● **What you are asked to do**: Quote exactly the lines from the start of the entries to the one with "Task: Select the small", both ends included.

● **Material for this task**:
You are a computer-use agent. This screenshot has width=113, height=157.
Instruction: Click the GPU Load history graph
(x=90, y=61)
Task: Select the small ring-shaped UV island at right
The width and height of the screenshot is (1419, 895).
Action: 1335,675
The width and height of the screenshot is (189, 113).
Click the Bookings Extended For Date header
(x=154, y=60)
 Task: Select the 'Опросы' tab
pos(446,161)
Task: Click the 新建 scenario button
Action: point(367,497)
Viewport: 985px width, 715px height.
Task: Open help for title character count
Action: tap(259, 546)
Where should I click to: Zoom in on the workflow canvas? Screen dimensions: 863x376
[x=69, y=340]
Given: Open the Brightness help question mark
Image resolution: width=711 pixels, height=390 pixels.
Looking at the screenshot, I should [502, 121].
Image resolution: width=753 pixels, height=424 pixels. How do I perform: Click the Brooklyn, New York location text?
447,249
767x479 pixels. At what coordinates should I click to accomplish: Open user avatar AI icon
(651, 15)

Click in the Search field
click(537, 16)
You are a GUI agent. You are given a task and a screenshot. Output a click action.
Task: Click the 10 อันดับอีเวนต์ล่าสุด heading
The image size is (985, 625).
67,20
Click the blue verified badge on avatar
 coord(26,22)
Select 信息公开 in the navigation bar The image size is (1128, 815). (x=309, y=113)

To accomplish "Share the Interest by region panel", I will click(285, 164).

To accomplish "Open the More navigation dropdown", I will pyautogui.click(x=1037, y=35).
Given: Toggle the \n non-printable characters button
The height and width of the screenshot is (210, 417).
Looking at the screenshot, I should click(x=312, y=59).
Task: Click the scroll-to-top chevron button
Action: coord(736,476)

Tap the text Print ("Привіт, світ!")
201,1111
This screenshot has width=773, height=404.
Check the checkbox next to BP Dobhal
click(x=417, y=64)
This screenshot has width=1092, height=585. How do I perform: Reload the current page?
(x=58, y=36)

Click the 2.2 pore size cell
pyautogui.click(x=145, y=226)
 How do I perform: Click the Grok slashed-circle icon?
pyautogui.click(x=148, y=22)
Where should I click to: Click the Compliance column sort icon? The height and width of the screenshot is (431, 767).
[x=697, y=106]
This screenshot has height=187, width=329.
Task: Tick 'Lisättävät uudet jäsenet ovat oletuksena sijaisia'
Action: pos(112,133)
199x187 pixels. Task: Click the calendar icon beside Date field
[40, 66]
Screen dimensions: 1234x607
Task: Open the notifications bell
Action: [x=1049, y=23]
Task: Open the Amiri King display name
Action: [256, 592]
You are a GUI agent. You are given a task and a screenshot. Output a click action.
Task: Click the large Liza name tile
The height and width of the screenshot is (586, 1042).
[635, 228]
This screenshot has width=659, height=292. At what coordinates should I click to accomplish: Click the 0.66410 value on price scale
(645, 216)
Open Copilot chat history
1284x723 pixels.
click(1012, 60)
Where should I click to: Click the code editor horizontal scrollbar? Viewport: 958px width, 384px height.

● **Completed task**:
You are a computer-use agent. This screenshot has width=113, height=157.
Instruction: Click the GPU Load history graph
(x=90, y=61)
Task: Select the small ring-shaped UV island at right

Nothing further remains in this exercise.